September 11, 2025-January 25, 2026

This exhibition brings together works by Peruvian artists from the collection of the Art Museum of the Americas of the OAS, a testament to a tradition that engages in dialogue with modernity and projects itself into the future. Peruvian art has skillfully transformed its ancestral heritage into a constant source of innovation and creativity. In every stroke, shape, and color, we discover voices that connect the local with the universal, the intimate with the collective.

Peru’s contribution to American and global art lies not only in the uniqueness of its aesthetic expression but also in its ability to reveal the human condition in its broadest dimension: our shared hopes, tensions, and dreams. These works invite us to recognize ourselves as part of a cultural tapestry that enriches the American identity.

Since the 1940s, the OAS has maintained a close relationship with the development of modern and contemporary art in Peru. As early as 1947, the works of José Sabogal were included in the OAS art exhibition Contemporary Latin Americans. Fernando de Szyszlo exhibited in 1953 and spent a few years working at the OAS. Arturo Kubotta exhibited in 1961 as part of the exhibition Japanese Artists of the Americas, and Julia Navarrete exhibited in 1982 as part of  the Homage to Women Artists of the Americas exhibition.

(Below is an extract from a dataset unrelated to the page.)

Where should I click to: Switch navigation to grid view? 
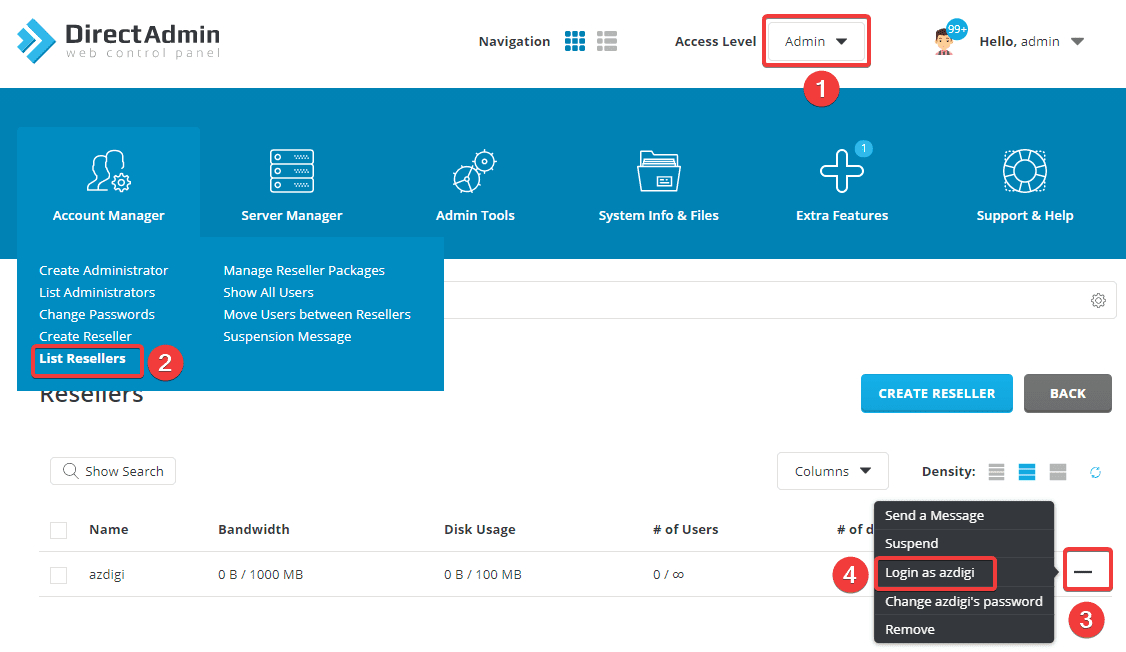[575, 41]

This exhibition highlights the diversity of Peruvian art of the AMA collection, through a historical visual tour thatexplores themes such as: Peruvian graphics through the work of José Sabogal; Peruvian lyrical abstraction through the work of Armando Villegas, Antonio Maro and Fernando de Szyszlo; geometric abstraction through the brushstrokes of Carlos Davila; the role of Japanese migration to Peru and its impact on the visual arts through the work of Arturo Kubotta, Venancio Shinki, Eduardo Tokeshi, and Carlos Runcie Tanaka; as well as recent photography through the lenses of Maria Cecilia Piazza and mainstay of the OAS photography exhibitions program Susana Raab.

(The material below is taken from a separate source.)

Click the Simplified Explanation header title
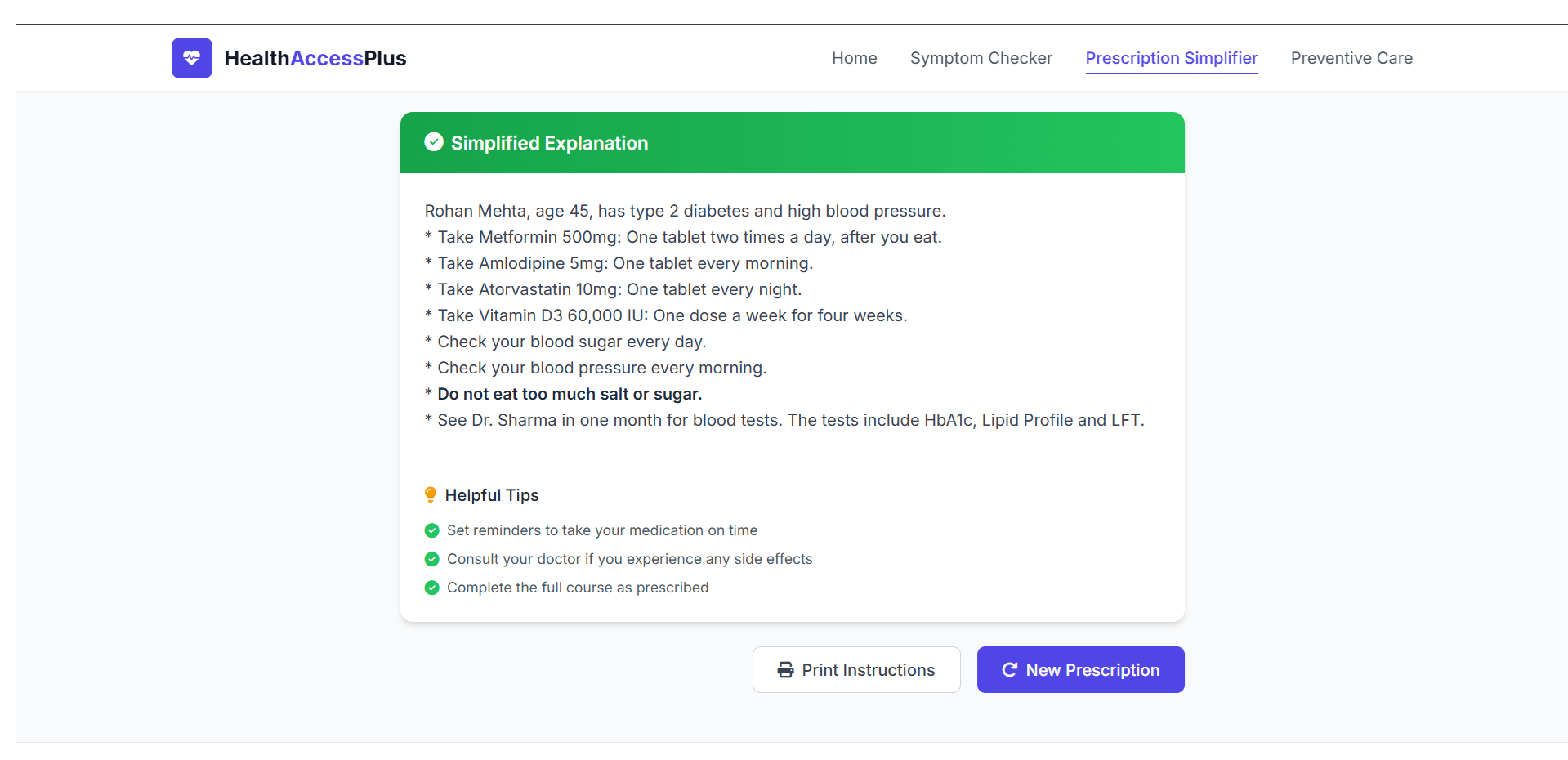This screenshot has height=760, width=1568. click(x=549, y=143)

Maricruz Arribas and Eduardo Tokeshi held key 21st century exhibitions (in 2000 and 2003, respectively) in the same OAS Main Building House of the Americas Gallery where Syszslo and Villegas exhibited a half century earlier (in 1953 and 1958, respectively). Carlos Runcie Tanaka, the recipient of OAS scholarships in 1981 and 1986, has gone on to contribute core installation work to its permanent art collection, and was featured in the landmark No Ocean Between Us: Art of Asian Diasporas in Latin America & the Caribbean exhibition in 2021.

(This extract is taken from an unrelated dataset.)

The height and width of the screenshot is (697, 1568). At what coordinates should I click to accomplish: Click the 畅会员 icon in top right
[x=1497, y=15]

Here we see a heady sampling of not just the broad range of creations and contributions of Peruvians to the global art landscape, but threads that weave through the nation’s art history. For instance, the hand of Indigenous art remains palpable in the contemporary art of the region, from Sabogal to Szyszlo and beyond. We see regional identity burst forward even in abstract and geometric forms. Overall, there is a wellspring of visual arts that continues to flow from Peru, rooted in paths already traveled while forging new terrain.

This exhibition is presented by the Embassy of Peru in the United States, the Permanent Mission of Peru to the Organization of American States (OAS), in the spirit of celebrating the artistic and cultural diversity of the country and their reach contribution to the AMA collection.